Narrazione appassionante, che ti tiene incollato alle pagine man mano che si va a ritroso nel tempo non con il classico flashback ma proprio raccontando la storia dalla fine. Si parte da quando l’ossessione per il vino ha portato il protagonista, Wilberforce, a una condizione di salute irrecuperabile,  scalando di volta in volta di un anno. Se dunque lo conosciamo ormai alcolizzato e quindi egoista e antipatico, tornando indietro nel tempo lo scopriamo davvero, e ci si affeziona a tal punto a lui e a Catherine, di cui si innamora, che ti restano dentro, e un po’ ti chiedi come stanno anche tra una sessione di lettura e l’altra. Il vino, presenza ossessionante nella prima parte, quasi co-protagonista principale si potrebbe dire, diventa gradualmente meno presente, in parallelo alla sua minore presenza nella vita di Wilberforce. Eppure, il peso di quell’irresistibile eredità il lettore partito dalla fine l’ha sempre presente e anzi dà una sfumatura più accesa al vino, arricchisce il bouquet di sensazioni – tanto per restare nella terminologia del vino.

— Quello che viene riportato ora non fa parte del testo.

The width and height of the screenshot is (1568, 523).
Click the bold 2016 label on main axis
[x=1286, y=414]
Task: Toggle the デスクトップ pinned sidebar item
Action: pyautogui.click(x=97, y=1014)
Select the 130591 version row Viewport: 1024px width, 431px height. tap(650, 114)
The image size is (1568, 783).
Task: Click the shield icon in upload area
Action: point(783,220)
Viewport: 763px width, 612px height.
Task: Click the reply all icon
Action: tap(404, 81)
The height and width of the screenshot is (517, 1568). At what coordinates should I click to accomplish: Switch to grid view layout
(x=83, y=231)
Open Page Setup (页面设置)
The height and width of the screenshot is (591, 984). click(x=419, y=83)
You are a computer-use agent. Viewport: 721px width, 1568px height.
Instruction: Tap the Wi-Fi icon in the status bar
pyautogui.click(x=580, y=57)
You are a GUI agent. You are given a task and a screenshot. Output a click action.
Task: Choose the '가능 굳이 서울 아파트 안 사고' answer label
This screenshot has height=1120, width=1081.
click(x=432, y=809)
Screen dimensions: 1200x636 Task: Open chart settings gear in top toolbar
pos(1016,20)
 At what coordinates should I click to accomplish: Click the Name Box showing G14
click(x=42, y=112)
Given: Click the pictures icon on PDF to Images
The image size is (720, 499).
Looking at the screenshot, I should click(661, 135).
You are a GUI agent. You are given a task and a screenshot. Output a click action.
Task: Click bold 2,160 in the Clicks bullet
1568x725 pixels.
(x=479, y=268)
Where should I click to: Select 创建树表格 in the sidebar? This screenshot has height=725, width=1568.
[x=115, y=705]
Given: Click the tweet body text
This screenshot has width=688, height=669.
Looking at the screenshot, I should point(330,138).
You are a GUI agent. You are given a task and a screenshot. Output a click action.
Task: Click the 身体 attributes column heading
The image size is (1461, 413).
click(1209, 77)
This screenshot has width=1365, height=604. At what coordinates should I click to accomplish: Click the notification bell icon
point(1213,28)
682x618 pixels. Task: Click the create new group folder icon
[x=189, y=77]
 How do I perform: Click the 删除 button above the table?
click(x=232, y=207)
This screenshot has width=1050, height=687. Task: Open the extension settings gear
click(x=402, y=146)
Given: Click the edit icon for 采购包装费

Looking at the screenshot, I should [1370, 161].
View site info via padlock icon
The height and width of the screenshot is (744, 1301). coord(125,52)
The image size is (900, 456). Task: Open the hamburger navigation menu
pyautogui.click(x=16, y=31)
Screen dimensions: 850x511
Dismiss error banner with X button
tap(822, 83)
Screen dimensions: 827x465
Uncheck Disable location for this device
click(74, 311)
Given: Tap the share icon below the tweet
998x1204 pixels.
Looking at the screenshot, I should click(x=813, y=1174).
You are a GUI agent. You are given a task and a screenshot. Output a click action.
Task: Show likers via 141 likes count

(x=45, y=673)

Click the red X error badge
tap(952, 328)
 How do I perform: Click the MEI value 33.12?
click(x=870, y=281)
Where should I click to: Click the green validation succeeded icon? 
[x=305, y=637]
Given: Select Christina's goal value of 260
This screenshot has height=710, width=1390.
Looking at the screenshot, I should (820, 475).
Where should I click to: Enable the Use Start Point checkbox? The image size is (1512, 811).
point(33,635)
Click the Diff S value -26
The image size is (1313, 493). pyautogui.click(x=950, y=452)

Un romanzo che parla di vino, ma anche di desiderio di accettazione, di normalità, di amicizia e di amore. Con un finale struggente.

Paul Torday, L’irresistibile eredità di Wilberforce, Elliot Edizioni, Roma 2009

4 risposte

  1. Andrea lo so, infatti quando ho letto il tuo commento dovevo ancora iniziarlo e ho pensato “noooooo”. 😛
    Per fortuna però non mi sono fatta influenzare 😉 Comunque, se magari lo si vede unicamente come romanzo sul vino può dispiacere il fatto che, come ho scritto, la presenza del vino diminuisca man mano che andiamo avanti (indietro) nel romanzo ma ciò non toglie che sia un gran bel lavoro a livello narrativo.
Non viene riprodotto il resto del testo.